Guaranteed Auto Protection (GAP) Insurance
is the difference between your vehicle’s actual cash value and the balance still owed on the financing. It is mainly used on new and used small vehicles such as cars and trucks as well as heavy trucks. Dealers and auto insurance companies offer this during the time of purchase.
Investing on GAP insurance can potentially save you thousands of dollars as it pays the difference between what you owe on your car and what it’s worth at the time of the accident. This type of insurance is particularly important for those leasing a car.
Basically, GAP insurance ensures that your car is paid off after an accident or when it gets stolen and unrecovered. It may give you the chance to get a settlement that is not based on what you have paid for it but on the car’s actual cash value or ACV.
Some dealers add GAP insurance to their policies by default. But it is still important that you check your coverage paperwork to make sure if your car already has one.
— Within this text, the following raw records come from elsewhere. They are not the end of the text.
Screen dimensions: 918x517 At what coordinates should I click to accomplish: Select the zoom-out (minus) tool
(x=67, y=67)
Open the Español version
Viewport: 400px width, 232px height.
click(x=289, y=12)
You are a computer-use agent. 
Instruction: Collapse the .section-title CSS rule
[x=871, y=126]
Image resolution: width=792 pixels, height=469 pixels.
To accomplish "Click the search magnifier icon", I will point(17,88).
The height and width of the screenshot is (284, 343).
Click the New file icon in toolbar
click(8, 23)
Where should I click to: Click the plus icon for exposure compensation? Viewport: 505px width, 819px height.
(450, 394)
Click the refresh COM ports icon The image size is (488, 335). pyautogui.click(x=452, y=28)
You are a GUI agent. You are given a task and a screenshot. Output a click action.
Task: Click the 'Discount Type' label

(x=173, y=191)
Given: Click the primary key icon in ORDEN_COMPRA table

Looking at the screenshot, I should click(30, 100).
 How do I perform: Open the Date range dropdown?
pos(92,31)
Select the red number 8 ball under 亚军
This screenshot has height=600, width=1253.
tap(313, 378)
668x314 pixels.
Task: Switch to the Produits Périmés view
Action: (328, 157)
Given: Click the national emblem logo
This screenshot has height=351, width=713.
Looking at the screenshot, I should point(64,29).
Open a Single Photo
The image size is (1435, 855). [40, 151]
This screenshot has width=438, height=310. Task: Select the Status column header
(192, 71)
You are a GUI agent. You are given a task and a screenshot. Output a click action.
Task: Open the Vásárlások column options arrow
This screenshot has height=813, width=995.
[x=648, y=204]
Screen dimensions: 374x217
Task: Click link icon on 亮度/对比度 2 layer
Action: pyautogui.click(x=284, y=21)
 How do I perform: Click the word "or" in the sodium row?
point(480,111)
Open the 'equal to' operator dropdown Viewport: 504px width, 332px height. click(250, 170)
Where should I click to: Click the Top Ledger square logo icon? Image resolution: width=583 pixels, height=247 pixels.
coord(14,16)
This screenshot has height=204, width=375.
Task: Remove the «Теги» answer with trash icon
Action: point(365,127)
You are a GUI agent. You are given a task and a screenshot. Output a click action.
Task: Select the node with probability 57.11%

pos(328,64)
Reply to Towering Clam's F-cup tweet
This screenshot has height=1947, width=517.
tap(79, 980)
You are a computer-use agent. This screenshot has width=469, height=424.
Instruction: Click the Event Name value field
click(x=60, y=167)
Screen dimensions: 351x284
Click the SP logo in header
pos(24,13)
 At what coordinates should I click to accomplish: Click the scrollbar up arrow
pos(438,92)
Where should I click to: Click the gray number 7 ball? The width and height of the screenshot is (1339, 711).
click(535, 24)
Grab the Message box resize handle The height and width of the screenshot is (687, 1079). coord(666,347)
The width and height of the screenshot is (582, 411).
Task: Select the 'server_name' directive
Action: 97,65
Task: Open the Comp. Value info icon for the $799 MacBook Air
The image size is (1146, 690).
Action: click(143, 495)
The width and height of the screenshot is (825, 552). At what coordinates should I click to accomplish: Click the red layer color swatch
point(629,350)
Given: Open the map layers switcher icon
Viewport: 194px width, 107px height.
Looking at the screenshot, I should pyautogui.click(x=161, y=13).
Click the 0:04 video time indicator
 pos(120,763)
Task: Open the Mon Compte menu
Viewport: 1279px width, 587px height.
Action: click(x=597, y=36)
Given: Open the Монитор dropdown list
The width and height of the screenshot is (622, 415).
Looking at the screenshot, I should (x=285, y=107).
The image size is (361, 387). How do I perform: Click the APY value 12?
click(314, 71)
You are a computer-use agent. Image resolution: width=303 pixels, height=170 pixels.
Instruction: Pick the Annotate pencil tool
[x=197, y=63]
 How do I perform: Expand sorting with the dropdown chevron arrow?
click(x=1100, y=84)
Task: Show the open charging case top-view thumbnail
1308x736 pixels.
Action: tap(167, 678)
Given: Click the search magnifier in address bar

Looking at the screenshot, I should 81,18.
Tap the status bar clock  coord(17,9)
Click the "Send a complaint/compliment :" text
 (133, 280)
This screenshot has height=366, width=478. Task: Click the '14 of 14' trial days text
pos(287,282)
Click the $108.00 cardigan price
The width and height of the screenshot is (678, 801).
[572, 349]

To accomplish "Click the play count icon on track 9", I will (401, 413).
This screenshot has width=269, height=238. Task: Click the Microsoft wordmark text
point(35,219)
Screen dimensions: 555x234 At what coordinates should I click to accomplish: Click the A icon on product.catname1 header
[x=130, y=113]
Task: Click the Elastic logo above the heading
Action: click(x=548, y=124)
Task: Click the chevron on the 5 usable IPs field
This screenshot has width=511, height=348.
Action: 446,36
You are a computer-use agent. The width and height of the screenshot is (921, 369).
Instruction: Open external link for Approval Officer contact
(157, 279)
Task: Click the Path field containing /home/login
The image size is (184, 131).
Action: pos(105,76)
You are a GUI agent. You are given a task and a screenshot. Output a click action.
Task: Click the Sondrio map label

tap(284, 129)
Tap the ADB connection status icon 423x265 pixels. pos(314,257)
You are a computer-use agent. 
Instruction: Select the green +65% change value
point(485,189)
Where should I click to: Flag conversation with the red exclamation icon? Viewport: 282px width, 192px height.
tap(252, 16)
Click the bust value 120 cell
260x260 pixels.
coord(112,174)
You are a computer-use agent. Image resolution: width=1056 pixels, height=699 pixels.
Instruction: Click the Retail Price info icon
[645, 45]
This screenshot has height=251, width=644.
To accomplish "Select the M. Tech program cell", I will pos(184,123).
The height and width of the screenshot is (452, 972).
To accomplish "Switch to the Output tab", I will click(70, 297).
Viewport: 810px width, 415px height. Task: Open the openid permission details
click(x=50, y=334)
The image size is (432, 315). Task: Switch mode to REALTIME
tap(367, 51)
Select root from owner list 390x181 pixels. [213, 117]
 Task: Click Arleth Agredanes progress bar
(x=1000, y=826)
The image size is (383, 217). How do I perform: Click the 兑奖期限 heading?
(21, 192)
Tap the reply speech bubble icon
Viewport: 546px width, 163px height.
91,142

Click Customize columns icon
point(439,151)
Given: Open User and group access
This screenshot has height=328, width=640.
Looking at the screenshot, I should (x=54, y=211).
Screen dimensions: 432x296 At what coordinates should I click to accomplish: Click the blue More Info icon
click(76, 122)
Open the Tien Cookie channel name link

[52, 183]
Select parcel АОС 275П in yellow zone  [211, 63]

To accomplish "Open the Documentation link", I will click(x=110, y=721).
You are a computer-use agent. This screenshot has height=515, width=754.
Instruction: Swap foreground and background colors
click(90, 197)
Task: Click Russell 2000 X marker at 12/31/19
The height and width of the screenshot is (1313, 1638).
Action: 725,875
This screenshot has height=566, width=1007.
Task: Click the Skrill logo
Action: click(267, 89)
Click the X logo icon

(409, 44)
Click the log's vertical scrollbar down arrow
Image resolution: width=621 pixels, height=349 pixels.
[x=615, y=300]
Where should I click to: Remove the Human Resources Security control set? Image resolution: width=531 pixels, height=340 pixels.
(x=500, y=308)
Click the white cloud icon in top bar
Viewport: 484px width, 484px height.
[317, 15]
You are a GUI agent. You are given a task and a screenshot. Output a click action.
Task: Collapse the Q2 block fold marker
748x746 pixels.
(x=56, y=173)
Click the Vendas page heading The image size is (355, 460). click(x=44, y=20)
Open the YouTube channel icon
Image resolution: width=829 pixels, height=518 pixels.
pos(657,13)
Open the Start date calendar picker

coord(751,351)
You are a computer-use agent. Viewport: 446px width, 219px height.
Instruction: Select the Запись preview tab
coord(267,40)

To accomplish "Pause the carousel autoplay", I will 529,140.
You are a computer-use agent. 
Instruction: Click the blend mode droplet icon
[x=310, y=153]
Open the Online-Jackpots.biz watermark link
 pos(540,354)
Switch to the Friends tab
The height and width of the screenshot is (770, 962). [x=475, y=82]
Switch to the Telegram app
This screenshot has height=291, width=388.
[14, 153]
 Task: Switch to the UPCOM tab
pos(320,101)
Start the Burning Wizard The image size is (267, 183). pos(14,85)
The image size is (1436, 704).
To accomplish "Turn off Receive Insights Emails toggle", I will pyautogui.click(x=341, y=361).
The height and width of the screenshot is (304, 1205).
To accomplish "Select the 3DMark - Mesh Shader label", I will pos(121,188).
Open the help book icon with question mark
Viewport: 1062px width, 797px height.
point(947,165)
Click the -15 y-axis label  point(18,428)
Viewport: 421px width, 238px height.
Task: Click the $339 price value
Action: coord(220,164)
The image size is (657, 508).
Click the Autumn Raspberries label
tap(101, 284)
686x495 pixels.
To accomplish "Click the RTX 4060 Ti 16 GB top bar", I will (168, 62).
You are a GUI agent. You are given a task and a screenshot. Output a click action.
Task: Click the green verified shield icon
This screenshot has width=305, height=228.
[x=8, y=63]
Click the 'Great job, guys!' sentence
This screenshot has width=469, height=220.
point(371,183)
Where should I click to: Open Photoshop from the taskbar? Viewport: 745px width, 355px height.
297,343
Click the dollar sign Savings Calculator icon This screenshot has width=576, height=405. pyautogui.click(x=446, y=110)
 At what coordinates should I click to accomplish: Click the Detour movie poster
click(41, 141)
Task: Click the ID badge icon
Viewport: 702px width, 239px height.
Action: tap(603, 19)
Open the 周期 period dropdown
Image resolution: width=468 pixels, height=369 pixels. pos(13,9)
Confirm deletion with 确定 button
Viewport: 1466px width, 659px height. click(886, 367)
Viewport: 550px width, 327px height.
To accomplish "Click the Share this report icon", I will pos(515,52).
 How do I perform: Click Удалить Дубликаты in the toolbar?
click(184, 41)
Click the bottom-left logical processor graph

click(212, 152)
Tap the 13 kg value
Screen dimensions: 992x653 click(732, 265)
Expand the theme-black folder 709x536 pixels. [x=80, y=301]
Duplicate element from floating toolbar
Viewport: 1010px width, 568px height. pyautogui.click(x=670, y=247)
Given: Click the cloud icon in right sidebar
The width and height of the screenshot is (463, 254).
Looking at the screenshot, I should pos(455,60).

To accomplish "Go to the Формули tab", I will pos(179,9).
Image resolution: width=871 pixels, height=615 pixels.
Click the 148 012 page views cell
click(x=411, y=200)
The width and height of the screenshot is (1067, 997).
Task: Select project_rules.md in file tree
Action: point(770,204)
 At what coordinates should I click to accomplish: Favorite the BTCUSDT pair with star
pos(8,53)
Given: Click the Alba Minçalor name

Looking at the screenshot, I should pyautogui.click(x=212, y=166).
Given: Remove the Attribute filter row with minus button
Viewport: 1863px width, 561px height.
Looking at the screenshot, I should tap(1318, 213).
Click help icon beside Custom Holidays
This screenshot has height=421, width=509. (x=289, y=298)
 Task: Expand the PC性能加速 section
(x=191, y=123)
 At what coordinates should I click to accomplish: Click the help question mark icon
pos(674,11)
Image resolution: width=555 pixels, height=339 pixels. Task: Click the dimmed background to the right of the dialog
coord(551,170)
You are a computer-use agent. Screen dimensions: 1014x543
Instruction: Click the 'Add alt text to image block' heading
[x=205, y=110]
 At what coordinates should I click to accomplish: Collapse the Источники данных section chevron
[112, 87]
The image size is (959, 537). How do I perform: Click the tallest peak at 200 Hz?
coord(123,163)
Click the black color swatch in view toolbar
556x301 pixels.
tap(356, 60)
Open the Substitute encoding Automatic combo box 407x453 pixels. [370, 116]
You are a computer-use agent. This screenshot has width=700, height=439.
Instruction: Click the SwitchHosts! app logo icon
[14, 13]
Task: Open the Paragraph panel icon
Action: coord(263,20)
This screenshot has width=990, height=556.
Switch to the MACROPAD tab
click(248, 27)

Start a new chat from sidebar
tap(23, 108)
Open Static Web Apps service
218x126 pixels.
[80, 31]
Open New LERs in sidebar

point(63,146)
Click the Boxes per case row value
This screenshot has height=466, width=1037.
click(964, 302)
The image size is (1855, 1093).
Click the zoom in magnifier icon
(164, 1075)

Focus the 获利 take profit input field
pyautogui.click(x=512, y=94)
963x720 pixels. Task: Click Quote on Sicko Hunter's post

Lenders usually require their clients to add GAP insurance to their regular collision and comprehensive coverage as it adds a higher level of security to the car owner as well as the lender.
Lease/loan insurance coverage is another form of GAP insurance. While GAP insurance provides you with the security that the gap between your car’s actual cash value and what you still owe is paid off, lease/loan insurance coverage only pays for a percentage of your vehicle’s actual cash value. In most cases, it is rated at about only 25%.
Although both GAP insurance and lease/loan insurance add a couple of bucks to your monthly or biannual payment, it is essential that you add either one of these two to your regular car insurance policy.
Additionally, keep in mind that when the time comes that you owe less than what your car’s actual cash value is, you always have the option to remove this from your insurance policy. Most car insurance companies alert their clients when this time finally comes but some don’t. So it is better to keep track of it yourself.
These are just simple tips and reminders in purchasing a car insurance policy. To have a better understanding of what you need to know when planning on purchasing one, talk to your trusted car dealer and ask about their offers. Good luck!